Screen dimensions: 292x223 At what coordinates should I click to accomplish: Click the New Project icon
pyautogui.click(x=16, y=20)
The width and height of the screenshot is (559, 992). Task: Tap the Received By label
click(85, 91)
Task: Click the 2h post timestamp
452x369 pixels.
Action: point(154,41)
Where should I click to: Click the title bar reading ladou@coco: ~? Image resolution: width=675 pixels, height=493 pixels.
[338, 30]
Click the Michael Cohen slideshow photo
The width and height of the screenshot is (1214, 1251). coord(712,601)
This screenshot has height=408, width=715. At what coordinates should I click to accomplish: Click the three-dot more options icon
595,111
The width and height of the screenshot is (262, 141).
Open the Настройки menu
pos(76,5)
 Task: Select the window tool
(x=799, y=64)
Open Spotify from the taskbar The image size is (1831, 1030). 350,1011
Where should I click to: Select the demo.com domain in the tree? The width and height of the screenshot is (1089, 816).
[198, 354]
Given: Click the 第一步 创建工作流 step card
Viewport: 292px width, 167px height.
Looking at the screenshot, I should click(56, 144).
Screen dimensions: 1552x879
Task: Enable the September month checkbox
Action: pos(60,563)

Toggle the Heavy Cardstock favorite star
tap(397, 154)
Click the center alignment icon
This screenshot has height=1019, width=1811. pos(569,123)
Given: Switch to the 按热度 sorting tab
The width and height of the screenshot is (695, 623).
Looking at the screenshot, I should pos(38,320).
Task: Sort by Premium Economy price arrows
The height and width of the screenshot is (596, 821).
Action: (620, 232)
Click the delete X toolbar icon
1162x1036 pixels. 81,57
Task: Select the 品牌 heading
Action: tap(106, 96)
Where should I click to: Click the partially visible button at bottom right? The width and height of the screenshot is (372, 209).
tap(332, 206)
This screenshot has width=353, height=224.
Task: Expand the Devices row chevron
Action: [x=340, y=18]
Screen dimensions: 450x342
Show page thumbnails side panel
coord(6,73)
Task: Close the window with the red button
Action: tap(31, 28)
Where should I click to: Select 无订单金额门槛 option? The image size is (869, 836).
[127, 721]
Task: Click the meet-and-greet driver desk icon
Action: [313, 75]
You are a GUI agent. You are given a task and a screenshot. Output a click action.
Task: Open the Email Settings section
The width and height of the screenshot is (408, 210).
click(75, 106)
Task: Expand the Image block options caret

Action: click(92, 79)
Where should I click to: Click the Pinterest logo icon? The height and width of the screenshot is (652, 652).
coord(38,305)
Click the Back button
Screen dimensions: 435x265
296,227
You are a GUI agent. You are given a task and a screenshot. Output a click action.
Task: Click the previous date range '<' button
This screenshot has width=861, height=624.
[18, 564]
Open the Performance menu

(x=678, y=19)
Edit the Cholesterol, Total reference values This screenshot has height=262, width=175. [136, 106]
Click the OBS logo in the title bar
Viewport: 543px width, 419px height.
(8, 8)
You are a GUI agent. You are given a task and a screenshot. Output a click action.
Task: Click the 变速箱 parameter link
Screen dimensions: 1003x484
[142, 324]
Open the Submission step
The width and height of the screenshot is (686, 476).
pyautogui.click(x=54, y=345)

* * *

Stated task: Pick out each line of the entries above that contains the string "size".

Result of this task:
Open Spotify from the taskbar The image size is (1831, 1030). 350,1011
Where should I click to: Select 无订单金额门槛 option? The image size is (869, 836).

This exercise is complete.